* TASK ITEM: Repeat the data exactly as it appears.

* PROVIDED DATA:
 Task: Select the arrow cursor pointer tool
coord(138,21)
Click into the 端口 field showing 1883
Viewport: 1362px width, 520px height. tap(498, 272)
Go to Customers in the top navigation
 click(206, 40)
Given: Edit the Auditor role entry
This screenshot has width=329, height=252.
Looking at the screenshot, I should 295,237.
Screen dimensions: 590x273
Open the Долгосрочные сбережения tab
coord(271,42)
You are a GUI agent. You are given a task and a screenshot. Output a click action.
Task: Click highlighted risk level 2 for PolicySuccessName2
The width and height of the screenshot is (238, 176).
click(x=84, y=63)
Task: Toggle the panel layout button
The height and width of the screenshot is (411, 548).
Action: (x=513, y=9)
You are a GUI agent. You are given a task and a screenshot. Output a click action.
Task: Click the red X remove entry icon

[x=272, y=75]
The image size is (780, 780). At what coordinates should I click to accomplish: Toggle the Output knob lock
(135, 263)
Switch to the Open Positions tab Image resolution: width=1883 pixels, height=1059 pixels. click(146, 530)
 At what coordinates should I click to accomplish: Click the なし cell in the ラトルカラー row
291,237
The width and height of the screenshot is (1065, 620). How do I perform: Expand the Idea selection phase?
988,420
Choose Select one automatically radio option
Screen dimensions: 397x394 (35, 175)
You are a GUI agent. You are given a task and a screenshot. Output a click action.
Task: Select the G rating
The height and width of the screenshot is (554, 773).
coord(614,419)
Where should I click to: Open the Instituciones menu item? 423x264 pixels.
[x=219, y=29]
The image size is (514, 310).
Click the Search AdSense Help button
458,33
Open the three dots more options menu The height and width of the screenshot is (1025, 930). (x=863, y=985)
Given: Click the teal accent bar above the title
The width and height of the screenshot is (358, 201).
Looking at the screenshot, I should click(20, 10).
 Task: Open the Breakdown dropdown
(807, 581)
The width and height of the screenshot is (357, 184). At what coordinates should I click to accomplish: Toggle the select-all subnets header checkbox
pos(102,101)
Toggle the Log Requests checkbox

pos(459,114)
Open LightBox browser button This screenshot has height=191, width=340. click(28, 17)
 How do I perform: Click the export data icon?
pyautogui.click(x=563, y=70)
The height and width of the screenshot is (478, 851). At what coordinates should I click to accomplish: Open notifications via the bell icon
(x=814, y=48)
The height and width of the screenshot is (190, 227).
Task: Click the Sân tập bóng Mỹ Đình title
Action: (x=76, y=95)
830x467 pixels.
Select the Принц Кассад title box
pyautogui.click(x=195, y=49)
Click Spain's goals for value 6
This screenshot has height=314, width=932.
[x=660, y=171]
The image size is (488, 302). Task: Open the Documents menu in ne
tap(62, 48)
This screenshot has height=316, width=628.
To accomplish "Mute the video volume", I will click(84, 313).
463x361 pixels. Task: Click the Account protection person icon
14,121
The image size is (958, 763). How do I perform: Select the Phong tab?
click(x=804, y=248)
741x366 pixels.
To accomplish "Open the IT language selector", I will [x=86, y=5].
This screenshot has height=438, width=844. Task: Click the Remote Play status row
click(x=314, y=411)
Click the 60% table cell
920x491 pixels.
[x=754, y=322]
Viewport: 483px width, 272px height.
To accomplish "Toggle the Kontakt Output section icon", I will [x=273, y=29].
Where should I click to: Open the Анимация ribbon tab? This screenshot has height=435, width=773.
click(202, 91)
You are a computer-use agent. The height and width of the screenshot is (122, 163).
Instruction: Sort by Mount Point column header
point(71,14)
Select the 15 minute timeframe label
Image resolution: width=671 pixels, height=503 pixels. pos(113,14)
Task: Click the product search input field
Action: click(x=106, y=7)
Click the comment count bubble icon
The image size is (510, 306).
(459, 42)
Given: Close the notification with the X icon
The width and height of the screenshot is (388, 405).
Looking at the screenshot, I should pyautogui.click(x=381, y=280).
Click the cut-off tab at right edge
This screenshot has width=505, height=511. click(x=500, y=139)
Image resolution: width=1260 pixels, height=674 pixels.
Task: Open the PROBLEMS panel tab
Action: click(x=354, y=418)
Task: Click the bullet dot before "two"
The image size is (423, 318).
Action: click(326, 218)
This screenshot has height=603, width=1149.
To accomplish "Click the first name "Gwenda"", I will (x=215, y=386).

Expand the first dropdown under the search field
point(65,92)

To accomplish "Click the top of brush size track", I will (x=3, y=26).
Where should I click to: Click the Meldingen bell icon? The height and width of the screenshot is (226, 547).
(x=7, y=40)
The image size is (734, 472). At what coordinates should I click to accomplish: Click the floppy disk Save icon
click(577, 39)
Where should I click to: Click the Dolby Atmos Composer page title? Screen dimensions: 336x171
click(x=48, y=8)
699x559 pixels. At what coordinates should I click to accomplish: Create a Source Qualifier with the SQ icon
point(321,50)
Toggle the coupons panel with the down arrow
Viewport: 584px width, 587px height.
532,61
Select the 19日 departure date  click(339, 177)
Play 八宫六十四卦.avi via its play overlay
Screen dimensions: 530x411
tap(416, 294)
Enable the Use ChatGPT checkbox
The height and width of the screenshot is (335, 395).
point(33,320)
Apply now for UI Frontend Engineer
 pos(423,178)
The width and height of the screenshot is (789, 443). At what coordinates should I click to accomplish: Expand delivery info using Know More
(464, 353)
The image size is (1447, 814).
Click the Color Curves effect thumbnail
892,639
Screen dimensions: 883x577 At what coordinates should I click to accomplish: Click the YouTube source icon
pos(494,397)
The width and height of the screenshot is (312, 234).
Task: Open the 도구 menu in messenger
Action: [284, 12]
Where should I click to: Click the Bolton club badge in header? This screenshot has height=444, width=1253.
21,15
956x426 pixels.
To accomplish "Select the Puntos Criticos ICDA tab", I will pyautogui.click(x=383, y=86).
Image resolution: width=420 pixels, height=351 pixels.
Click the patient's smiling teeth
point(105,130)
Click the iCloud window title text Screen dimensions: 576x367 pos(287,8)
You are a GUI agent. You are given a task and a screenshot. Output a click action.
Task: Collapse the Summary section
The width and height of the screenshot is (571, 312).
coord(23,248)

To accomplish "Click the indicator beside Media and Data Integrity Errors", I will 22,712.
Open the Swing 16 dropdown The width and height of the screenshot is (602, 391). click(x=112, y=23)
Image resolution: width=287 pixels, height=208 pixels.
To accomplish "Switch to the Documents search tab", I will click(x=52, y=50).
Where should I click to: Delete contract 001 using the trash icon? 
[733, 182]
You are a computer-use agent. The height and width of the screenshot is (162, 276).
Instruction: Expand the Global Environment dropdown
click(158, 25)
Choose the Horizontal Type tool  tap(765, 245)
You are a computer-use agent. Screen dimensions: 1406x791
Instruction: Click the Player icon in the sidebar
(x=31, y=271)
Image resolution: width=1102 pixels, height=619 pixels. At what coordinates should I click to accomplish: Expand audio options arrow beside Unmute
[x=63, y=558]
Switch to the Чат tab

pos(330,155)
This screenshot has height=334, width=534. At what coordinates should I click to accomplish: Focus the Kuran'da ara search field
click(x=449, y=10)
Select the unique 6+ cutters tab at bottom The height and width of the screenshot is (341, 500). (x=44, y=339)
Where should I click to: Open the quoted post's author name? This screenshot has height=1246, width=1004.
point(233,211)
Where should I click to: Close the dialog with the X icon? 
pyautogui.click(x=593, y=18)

* ANSWER TO THIS EXERCISE:
 Task: Select the arrow cursor pointer tool
coord(138,21)
Click into the 端口 field showing 1883
Viewport: 1362px width, 520px height. tap(498, 272)
Go to Customers in the top navigation
 click(206, 40)
Given: Edit the Auditor role entry
This screenshot has width=329, height=252.
Looking at the screenshot, I should 295,237.
Screen dimensions: 590x273
Open the Долгосрочные сбережения tab
coord(271,42)
You are a GUI agent. You are given a task and a screenshot. Output a click action.
Task: Click highlighted risk level 2 for PolicySuccessName2
The width and height of the screenshot is (238, 176).
click(x=84, y=63)
Task: Toggle the panel layout button
The height and width of the screenshot is (411, 548).
Action: (x=513, y=9)
You are a GUI agent. You are given a task and a screenshot. Output a click action.
Task: Click the red X remove entry icon

[x=272, y=75]
The image size is (780, 780). At what coordinates should I click to accomplish: Toggle the Output knob lock
(135, 263)
Switch to the Open Positions tab Image resolution: width=1883 pixels, height=1059 pixels. click(146, 530)
 At what coordinates should I click to accomplish: Click the なし cell in the ラトルカラー row
291,237
The width and height of the screenshot is (1065, 620). How do I perform: Expand the Idea selection phase?
988,420
Choose Select one automatically radio option
Screen dimensions: 397x394 (35, 175)
You are a GUI agent. You are given a task and a screenshot. Output a click action.
Task: Select the G rating
The height and width of the screenshot is (554, 773).
coord(614,419)
Where should I click to: Open the Instituciones menu item? 423x264 pixels.
[x=219, y=29]
The image size is (514, 310).
Click the Search AdSense Help button
458,33
Open the three dots more options menu The height and width of the screenshot is (1025, 930). (x=863, y=985)
Given: Click the teal accent bar above the title
The width and height of the screenshot is (358, 201).
Looking at the screenshot, I should click(20, 10).
 Task: Open the Breakdown dropdown
(807, 581)
The width and height of the screenshot is (357, 184). At what coordinates should I click to accomplish: Toggle the select-all subnets header checkbox
pos(102,101)
Toggle the Log Requests checkbox

pos(459,114)
Open LightBox browser button This screenshot has height=191, width=340. click(28, 17)
 How do I perform: Click the export data icon?
pyautogui.click(x=563, y=70)
The height and width of the screenshot is (478, 851). At what coordinates should I click to accomplish: Open notifications via the bell icon
(x=814, y=48)
The height and width of the screenshot is (190, 227).
Task: Click the Sân tập bóng Mỹ Đình title
Action: (x=76, y=95)
830x467 pixels.
Select the Принц Кассад title box
pyautogui.click(x=195, y=49)
Click Spain's goals for value 6
This screenshot has height=314, width=932.
[x=660, y=171]
The image size is (488, 302). Task: Open the Documents menu in ne
tap(62, 48)
This screenshot has height=316, width=628.
To accomplish "Mute the video volume", I will click(84, 313).
463x361 pixels. Task: Click the Account protection person icon
14,121
The image size is (958, 763). How do I perform: Select the Phong tab?
click(x=804, y=248)
741x366 pixels.
To accomplish "Open the IT language selector", I will [x=86, y=5].
This screenshot has height=438, width=844. Task: Click the Remote Play status row
click(x=314, y=411)
Click the 60% table cell
920x491 pixels.
[x=754, y=322]
Viewport: 483px width, 272px height.
To accomplish "Toggle the Kontakt Output section icon", I will [x=273, y=29].
Where should I click to: Open the Анимация ribbon tab? This screenshot has height=435, width=773.
click(202, 91)
You are a computer-use agent. The height and width of the screenshot is (122, 163).
Instruction: Sort by Mount Point column header
point(71,14)
Select the 15 minute timeframe label
Image resolution: width=671 pixels, height=503 pixels. pos(113,14)
Task: Click the product search input field
Action: click(x=106, y=7)
Click the comment count bubble icon
The image size is (510, 306).
(459, 42)
Given: Close the notification with the X icon
The width and height of the screenshot is (388, 405).
Looking at the screenshot, I should pyautogui.click(x=381, y=280).
Click the cut-off tab at right edge
This screenshot has width=505, height=511. click(x=500, y=139)
Image resolution: width=1260 pixels, height=674 pixels.
Task: Open the PROBLEMS panel tab
Action: click(x=354, y=418)
Task: Click the bullet dot before "two"
The image size is (423, 318).
Action: click(326, 218)
This screenshot has height=603, width=1149.
To accomplish "Click the first name "Gwenda"", I will (x=215, y=386).

Expand the first dropdown under the search field
point(65,92)

To accomplish "Click the top of brush size track", I will (x=3, y=26).
Where should I click to: Click the Meldingen bell icon? The height and width of the screenshot is (226, 547).
(x=7, y=40)
The image size is (734, 472). At what coordinates should I click to accomplish: Click the floppy disk Save icon
click(577, 39)
Where should I click to: Click the Dolby Atmos Composer page title? Screen dimensions: 336x171
click(x=48, y=8)
699x559 pixels. At what coordinates should I click to accomplish: Create a Source Qualifier with the SQ icon
point(321,50)
Toggle the coupons panel with the down arrow
Viewport: 584px width, 587px height.
532,61
Select the 19日 departure date  click(339, 177)
Play 八宫六十四卦.avi via its play overlay
Screen dimensions: 530x411
tap(416, 294)
Enable the Use ChatGPT checkbox
The height and width of the screenshot is (335, 395).
point(33,320)
Apply now for UI Frontend Engineer
 pos(423,178)
The width and height of the screenshot is (789, 443). At what coordinates should I click to accomplish: Expand delivery info using Know More
(464, 353)
The image size is (1447, 814).
Click the Color Curves effect thumbnail
892,639
Screen dimensions: 883x577 At what coordinates should I click to accomplish: Click the YouTube source icon
pos(494,397)
The width and height of the screenshot is (312, 234).
Task: Open the 도구 menu in messenger
Action: [284, 12]
Where should I click to: Click the Bolton club badge in header? This screenshot has height=444, width=1253.
21,15
956x426 pixels.
To accomplish "Select the Puntos Criticos ICDA tab", I will pyautogui.click(x=383, y=86).
Image resolution: width=420 pixels, height=351 pixels.
Click the patient's smiling teeth
point(105,130)
Click the iCloud window title text Screen dimensions: 576x367 pos(287,8)
You are a GUI agent. You are given a task and a screenshot. Output a click action.
Task: Collapse the Summary section
The width and height of the screenshot is (571, 312).
coord(23,248)

To accomplish "Click the indicator beside Media and Data Integrity Errors", I will 22,712.
Open the Swing 16 dropdown The width and height of the screenshot is (602, 391). click(x=112, y=23)
Image resolution: width=287 pixels, height=208 pixels.
To accomplish "Switch to the Documents search tab", I will click(x=52, y=50).
Where should I click to: Delete contract 001 using the trash icon? 
[733, 182]
You are a computer-use agent. The height and width of the screenshot is (162, 276).
Instruction: Expand the Global Environment dropdown
click(158, 25)
Choose the Horizontal Type tool  tap(765, 245)
You are a computer-use agent. Screen dimensions: 1406x791
Instruction: Click the Player icon in the sidebar
(x=31, y=271)
Image resolution: width=1102 pixels, height=619 pixels. At what coordinates should I click to accomplish: Expand audio options arrow beside Unmute
[x=63, y=558]
Switch to the Чат tab

pos(330,155)
This screenshot has height=334, width=534. At what coordinates should I click to accomplish: Focus the Kuran'da ara search field
click(x=449, y=10)
Select the unique 6+ cutters tab at bottom The height and width of the screenshot is (341, 500). (x=44, y=339)
Where should I click to: Open the quoted post's author name? This screenshot has height=1246, width=1004.
point(233,211)
Where should I click to: Close the dialog with the X icon? 
pyautogui.click(x=593, y=18)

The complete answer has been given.